Oct 19, 2018 News
President David Granger has assured that the Coalition Government is committed to transparency in the management of the oil and gas sector, promising to be prudent with revenues which will flow from oil production in 2020.
Delivering an address to Members of Parliament (MPs) following the annual Parliamentary recess, President Granger outlined Government’s legislative plan for the upcoming session and provided an update on the state of affairs in the country.
According to Granger, Government is taking steps to ensure that the revenues which accrue from the sector will not be squandered but, instead, will be invested strategically in building human and institutional capacity, addressing infrastructural deficit and providing economic security for future generations.
Granger told Parliament, which saw attendance from the Diplomatic Corps that this would be done through a Natural Resources Fund (NRF) which will be established before first oil in 2020.
“It is being reviewed by Cabinet and the revised legislation will be laid in the National Assembly next month. This legislation is comprehensive and will ensure that revenues from petroleum are managed in a transparent and accountable manner,” Granger stated.
He indicated that the legislation, as it stands, meets 21 of the 24 Santiago Principles with the other three principles being met once the legislation comes into force.
“Your government will ensure that oil revenues are prudently managed for the present and future generations in accordance with our objective of securing the good life for all,” Granger stated. He assured that Government has already begun to build the capacity of key agencies concerned with management of the NRF and has developed an implementation plan to ensure that the Fund is fully operational in 2019 prior to first oil.
He said priority will be given to investments in human capital, particularly our public education system and key catalytic infrastructural projects that improve productivity and bridge the divide between the coastland and hinterland.
As it relates to other developments in the sector, Granger noted that work is continuing, also, on the Petroleum Commission Bill which has been re-drafted and forwarded to the Department of Energy for review.
Other legislation which the Department of Energy is reviewing includes amendments to the Petroleum (Exploration and Production) Act and Regulations.
“Your government is committed to transparency in the management of this sector. We have made public the petroleum contracts signed between investors and the Government of Guyana,” Granger stated.
Granger said that government has a packed legislative agenda to bring before the National Assembly in 2019. He highlighted a few including the Public Debt Management Bill, which will address reforms of the procurement system, as well as for improved expenditure planning, management and execution of the public sector investment programme.
According to Granger, the Mining Act and its Regulations are being comprehensively overhauled to ensure that mining is better regulated to ensure safety, efficiency and environmental sustainability through the Mining (Amendment) Bill.
He said amendments will also be tabled in respect of the Guyana Gold Board Act and its Regulations. He promised new regulations to reduce the use of mercury in the mining sector and to ensure better environmental practices on land and water resources.

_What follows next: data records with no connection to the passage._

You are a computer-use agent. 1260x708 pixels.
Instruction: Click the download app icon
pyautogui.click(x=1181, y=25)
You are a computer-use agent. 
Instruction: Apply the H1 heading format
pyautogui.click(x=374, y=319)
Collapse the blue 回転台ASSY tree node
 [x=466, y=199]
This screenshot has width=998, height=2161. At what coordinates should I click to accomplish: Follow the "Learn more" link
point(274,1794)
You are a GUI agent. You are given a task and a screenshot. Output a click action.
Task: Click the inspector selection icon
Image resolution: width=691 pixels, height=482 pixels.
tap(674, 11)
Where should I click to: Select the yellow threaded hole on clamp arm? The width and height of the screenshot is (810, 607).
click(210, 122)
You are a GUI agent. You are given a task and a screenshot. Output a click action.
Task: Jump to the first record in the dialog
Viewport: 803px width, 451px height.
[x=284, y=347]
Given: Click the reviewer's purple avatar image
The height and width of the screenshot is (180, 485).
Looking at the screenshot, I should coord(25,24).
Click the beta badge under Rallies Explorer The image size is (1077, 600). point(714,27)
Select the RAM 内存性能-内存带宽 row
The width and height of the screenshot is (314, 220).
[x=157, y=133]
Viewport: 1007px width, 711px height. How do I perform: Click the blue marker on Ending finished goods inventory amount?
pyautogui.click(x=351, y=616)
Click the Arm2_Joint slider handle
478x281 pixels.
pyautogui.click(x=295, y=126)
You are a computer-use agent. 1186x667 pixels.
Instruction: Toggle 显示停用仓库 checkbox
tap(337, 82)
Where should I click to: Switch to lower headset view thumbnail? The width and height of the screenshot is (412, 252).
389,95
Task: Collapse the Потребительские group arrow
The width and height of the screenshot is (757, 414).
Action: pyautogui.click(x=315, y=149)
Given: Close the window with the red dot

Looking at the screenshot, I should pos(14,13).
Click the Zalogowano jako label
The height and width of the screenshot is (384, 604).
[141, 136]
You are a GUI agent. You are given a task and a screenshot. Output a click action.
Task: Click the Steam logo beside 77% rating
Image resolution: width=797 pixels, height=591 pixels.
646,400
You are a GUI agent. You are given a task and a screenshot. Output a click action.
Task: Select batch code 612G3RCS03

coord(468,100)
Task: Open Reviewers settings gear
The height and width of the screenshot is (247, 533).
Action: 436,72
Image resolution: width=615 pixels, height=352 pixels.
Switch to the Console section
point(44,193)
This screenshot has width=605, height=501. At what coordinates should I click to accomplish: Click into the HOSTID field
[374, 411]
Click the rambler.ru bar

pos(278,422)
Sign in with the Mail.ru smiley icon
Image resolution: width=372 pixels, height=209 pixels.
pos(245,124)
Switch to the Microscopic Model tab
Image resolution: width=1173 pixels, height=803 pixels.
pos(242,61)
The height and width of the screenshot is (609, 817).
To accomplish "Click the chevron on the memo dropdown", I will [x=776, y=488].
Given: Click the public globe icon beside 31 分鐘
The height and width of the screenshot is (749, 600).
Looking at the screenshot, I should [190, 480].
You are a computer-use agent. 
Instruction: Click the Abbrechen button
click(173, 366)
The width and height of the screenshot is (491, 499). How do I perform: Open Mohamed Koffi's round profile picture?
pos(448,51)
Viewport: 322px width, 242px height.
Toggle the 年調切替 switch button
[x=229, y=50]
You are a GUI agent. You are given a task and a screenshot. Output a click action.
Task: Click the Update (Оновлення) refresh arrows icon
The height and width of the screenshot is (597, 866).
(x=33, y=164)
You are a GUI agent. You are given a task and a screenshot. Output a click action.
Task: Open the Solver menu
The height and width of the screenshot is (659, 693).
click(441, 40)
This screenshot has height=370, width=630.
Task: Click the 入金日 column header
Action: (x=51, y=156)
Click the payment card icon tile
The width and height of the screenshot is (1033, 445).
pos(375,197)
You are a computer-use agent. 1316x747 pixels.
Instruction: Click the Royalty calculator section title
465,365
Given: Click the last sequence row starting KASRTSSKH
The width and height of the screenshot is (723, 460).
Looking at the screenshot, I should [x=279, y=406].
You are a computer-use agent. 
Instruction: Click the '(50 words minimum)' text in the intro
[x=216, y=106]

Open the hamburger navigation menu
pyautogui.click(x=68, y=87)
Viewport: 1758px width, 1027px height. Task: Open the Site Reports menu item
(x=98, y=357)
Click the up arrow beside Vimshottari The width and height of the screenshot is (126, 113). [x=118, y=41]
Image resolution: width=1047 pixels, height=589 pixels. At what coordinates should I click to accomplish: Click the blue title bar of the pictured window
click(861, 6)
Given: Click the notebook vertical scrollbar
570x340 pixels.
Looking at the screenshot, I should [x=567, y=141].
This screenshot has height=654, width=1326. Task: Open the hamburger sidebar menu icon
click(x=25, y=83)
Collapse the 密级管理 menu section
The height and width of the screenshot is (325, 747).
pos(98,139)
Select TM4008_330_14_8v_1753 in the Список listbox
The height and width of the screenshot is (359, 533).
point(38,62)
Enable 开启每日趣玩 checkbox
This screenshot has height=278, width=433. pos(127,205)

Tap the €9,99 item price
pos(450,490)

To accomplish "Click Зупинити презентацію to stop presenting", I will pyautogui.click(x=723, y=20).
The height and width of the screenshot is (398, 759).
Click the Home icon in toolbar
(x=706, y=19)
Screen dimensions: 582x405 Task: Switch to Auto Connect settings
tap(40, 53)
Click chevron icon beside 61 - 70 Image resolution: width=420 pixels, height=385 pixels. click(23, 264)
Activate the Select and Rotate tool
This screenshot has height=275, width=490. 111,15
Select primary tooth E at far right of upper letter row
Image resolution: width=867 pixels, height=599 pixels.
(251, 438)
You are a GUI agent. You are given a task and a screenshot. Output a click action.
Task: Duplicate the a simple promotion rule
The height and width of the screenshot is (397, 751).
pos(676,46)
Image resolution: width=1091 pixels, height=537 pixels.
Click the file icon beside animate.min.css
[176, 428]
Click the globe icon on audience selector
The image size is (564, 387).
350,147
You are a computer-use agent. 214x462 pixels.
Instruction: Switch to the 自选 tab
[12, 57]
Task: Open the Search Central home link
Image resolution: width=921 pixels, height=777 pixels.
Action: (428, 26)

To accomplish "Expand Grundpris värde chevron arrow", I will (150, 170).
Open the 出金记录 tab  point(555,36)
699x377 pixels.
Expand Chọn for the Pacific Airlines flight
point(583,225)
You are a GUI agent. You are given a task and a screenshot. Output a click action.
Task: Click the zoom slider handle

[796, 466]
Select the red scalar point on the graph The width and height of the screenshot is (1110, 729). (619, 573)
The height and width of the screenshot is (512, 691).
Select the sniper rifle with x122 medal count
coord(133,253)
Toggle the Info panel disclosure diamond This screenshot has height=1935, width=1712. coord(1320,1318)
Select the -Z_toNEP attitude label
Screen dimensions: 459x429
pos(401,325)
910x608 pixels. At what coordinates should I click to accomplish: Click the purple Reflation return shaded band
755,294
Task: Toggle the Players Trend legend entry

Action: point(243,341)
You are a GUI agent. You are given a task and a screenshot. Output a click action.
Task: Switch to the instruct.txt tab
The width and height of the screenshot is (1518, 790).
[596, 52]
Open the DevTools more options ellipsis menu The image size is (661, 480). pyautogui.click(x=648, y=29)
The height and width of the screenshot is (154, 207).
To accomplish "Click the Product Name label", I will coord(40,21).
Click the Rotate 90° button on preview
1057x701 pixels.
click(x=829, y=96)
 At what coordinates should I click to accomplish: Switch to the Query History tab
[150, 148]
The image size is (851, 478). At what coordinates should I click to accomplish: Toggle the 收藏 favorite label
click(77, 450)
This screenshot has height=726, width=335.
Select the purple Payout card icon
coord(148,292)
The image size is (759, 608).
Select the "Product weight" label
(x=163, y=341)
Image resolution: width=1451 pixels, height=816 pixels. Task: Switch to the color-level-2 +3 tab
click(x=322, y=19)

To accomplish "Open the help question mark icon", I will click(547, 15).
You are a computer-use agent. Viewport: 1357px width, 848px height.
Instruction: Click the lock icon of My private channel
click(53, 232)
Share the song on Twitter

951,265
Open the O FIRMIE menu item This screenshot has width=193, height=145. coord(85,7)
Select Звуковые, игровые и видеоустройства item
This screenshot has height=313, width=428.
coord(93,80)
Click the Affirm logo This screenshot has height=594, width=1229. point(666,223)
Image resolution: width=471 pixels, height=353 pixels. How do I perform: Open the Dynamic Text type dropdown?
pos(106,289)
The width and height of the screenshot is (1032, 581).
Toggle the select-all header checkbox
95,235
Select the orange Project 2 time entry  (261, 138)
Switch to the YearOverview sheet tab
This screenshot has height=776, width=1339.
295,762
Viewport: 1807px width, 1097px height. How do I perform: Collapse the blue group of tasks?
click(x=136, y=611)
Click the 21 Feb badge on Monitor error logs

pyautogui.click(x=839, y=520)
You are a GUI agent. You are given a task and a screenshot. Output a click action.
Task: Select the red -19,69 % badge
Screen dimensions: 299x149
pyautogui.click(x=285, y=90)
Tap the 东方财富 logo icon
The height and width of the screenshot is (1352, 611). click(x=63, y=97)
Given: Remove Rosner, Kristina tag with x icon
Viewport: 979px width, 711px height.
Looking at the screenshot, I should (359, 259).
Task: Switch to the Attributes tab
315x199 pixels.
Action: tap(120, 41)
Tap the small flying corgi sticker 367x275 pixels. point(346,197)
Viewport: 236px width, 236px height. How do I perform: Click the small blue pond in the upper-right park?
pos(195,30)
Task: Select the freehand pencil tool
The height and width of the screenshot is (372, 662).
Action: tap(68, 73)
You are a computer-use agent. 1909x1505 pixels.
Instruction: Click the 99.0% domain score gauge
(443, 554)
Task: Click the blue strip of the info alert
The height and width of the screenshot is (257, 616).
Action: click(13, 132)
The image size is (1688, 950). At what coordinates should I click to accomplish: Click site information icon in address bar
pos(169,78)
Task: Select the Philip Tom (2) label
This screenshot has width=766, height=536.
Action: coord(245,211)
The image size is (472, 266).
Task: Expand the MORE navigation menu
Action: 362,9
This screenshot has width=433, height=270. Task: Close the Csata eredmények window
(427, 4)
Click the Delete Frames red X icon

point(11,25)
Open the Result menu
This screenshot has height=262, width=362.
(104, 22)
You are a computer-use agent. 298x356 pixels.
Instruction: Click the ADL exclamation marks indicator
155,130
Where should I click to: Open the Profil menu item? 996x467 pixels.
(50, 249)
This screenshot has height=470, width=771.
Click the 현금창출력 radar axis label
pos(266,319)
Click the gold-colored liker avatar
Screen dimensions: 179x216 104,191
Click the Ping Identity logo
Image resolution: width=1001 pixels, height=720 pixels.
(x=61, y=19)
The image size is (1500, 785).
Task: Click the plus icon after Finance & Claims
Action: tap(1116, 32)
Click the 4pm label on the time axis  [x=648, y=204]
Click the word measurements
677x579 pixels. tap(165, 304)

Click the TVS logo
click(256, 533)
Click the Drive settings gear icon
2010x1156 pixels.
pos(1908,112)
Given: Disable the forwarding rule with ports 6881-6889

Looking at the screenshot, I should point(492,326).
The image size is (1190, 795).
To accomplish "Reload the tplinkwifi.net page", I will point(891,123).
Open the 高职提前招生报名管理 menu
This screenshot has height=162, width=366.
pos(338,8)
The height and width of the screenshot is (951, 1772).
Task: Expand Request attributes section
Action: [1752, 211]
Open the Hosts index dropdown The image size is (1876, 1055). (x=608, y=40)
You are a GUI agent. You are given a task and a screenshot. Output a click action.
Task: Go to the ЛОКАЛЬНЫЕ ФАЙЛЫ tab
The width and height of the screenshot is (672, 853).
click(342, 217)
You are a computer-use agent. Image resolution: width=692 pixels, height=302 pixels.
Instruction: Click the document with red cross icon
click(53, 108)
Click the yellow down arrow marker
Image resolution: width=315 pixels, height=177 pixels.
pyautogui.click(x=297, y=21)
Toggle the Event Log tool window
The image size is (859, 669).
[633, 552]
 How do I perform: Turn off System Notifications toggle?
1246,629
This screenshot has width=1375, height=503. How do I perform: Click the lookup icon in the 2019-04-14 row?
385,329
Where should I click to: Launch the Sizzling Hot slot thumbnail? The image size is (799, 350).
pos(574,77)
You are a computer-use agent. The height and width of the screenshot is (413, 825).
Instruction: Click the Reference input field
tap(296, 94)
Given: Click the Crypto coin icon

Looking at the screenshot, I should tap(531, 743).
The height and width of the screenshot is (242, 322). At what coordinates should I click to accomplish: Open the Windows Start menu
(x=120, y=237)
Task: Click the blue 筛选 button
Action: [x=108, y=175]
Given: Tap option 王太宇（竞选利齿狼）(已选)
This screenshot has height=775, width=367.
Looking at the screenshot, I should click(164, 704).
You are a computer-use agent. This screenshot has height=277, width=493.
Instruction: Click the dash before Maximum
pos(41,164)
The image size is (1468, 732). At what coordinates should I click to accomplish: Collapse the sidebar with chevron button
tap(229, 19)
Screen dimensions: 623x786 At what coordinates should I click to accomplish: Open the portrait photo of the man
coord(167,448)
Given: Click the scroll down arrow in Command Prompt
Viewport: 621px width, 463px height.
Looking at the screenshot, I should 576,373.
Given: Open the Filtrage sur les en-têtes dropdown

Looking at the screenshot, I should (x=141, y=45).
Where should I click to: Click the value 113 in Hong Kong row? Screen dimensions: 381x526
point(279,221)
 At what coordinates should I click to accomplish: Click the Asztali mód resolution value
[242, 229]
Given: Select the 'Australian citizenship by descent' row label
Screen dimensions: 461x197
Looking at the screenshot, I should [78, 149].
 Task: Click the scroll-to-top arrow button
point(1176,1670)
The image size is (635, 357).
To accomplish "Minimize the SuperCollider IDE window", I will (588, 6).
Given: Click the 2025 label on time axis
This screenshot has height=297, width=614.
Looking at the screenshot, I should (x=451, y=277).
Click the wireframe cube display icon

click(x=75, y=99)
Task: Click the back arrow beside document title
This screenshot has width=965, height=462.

Also scheduled to be tabled for this sitting is the Judicial Review Bill and the long-awaited Intellectual Property Rights Bill.
Granger stated that the Integrity Commission (Amendment) Bill will amend the schedule of declarants so as to more accurately reflect today’s range of senior public officers.
During his address, Granger received thunderous applause from the Government MPs and was heckled by the Opposition, People’s Progressive Party (PPP) when he addressed topical issues, including those related to the sugar industry.
Unlike last year when the Opposition greeted him with placards and drowned out his speech, Granger was allowed to deliver his speech relatively uninterrupted. The Opposition did not stand when the President was invited to address the Parliament or when he completed his address.
Opposite the Parliament Buildings, supporters from the two sides jostled to occupy the space behind the police barricades. Opposition Leader, Bharrat Jagdeo and other PPP MPs stopped to greet their supporters.
However, the PPP supporters eventually caved in to a counter group and left the area. As Granger arrived, he was greeted with chants of ‘Granger, Granger’ from a group of persons mostly decked out in A Partnership for National Unity (APNU) gear.
As the President departed the Parliament Buildings he stopped his motorcade, exited his car and shook hands with supporters. Other Government MPs did the same.